Наши переписки стали постоянными, их длина всё увеличивалась.
Как-то их прочитала дочь.
— Посмотри, сколько предложений она заканчивает многоточиями, — сказала Наташа. — Это говорит о её открытости и о том, что она ждёт твоих ответов. Ждёт продолжения общения. Она ждёт тебя, ты ей нужен. Давай к ним заедем.
Надо сказать, что в Сухой Лог мы тогда ездили регулярно. Я послушался дочери, и однажды мы поехали к Ольге в гости.
Так я обрёл сестру.
Ольга рассказала мне всё о той огромной семье.
Она просто изнуряла меня перечислением нескончаемого количества родственников и объяснениями, кто кому кем приходится. Объяснила, почему взрослые запретили детям даже смотреть в мою сторону. Рассказала, как они приходили с бабушкой к детскому саду, когда малышей выводят на прогулку, видела, как та плачет, не имея права меня окликнуть, и сама начинала реветь.
Мы подружились.
Оля приручила меня, как какого-нибудь зверёныша.
День за днём. Слово за словом. Многоточие за многоточием.
Не сказать, чтобы я стал баловать её своими визитами, я даже на последний юбилей не приехал, но она понимала меня и любила таким, какой есть.
Вообще-то я и сам обожаю многоточия. Они помогают мне переживать разлуку и даже прощаться. В текстах же постоянно прощаешься.
Кстати, я никогда не умел этого делать.
В детстве, помню, всегда плакал и убегал, когда случалось расставаться с любимыми мной людьми. Когда подрос, просто перестал выходить для прощания. Я и до сих пор не умею. Это, кстати, одна из причин моей нелюдимости — не с кем общаться, не с кем прощаться.
Последний раз мы виделись с сестрёнкой в понедельник вечером. В смысле, я её видел, а она меня нет. Она лежала без сознания в паллиативном отделении больницы.
Паллиативное отделение.
Я раньше не знал ни этого слова, ни того, что оно обозначает. Теперь знаю, но до вчерашнего дня я ему не верил.

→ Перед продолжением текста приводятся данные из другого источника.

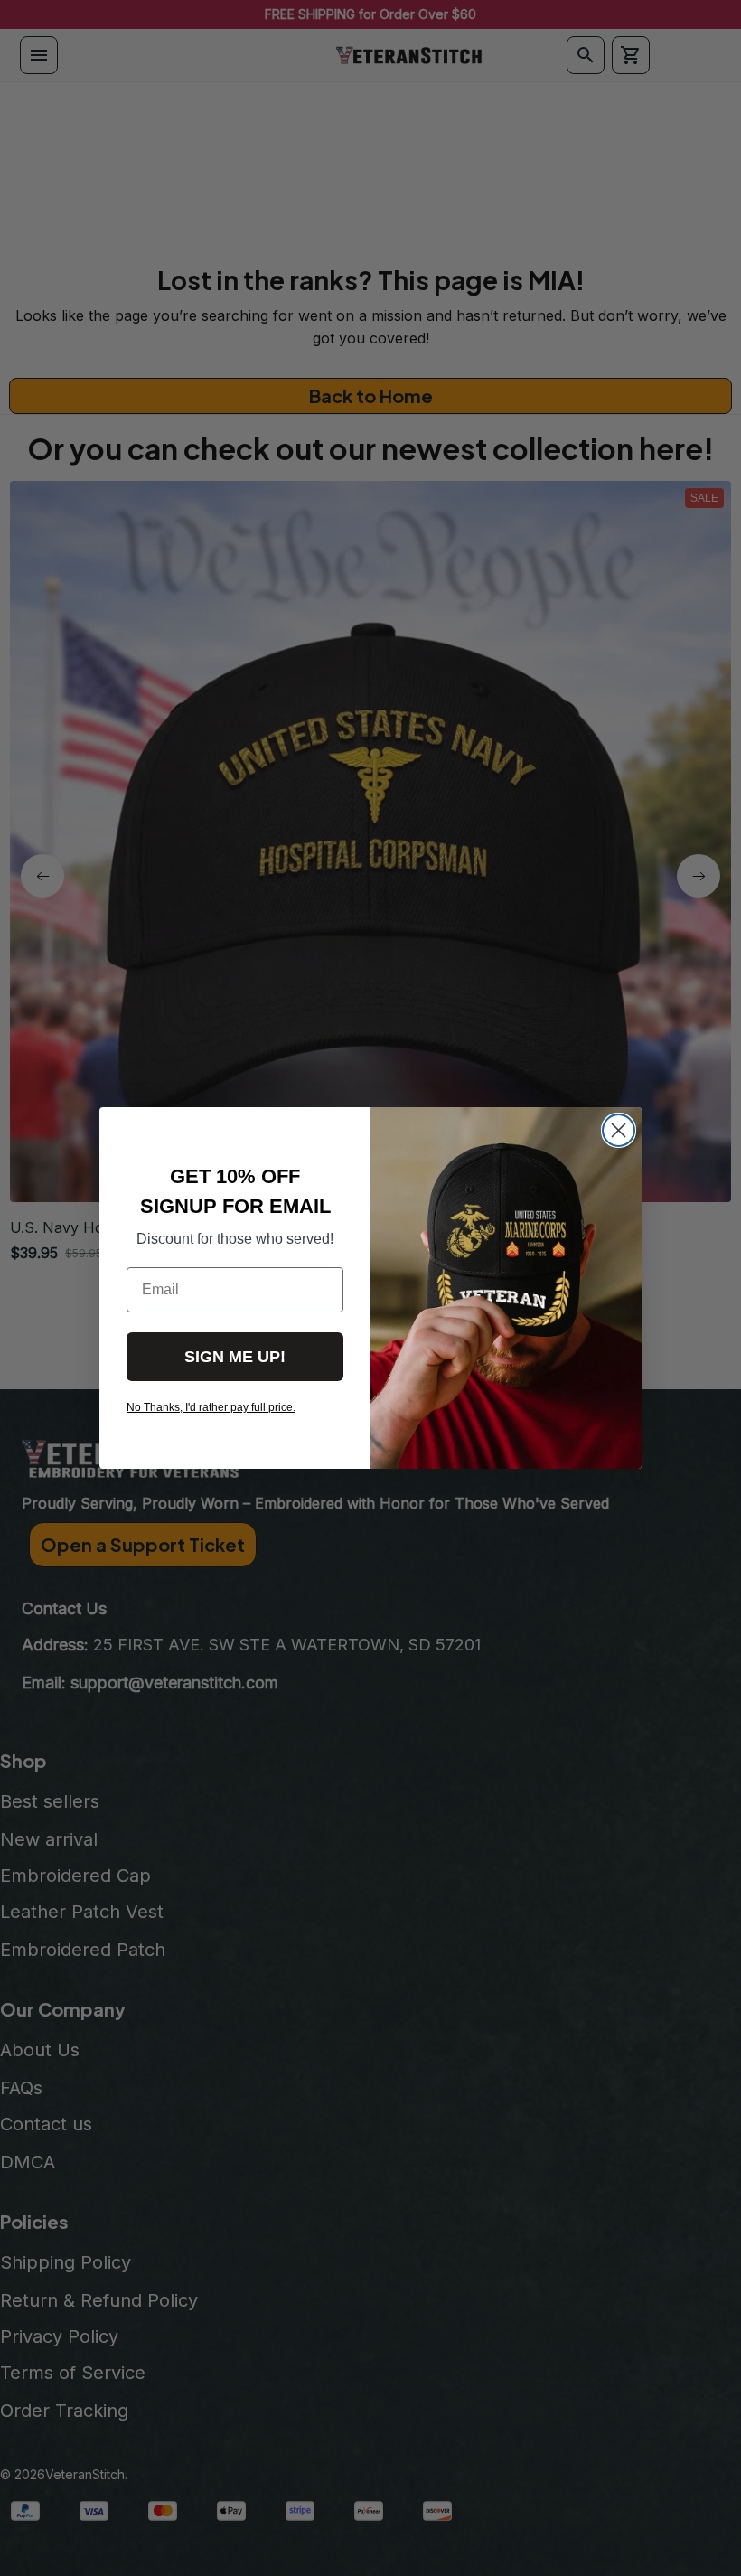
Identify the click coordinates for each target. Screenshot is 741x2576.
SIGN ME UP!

Не для того Оля нашла меня и приручила, чтоб теперь бросить.
Прощаясь, я сказал ей это и убеждал, что скоро мы встретимся у неё дома.
Я ей абсолютно искренне это говорил, но я обманул её. Или она меня обманула. Мы уже никогда с ней не встретимся. Её вдруг не стало. Для кого-то ожидаемо, для меня — вдруг.
Сегодня я еду её хоронить.
Наши многоточия кончились...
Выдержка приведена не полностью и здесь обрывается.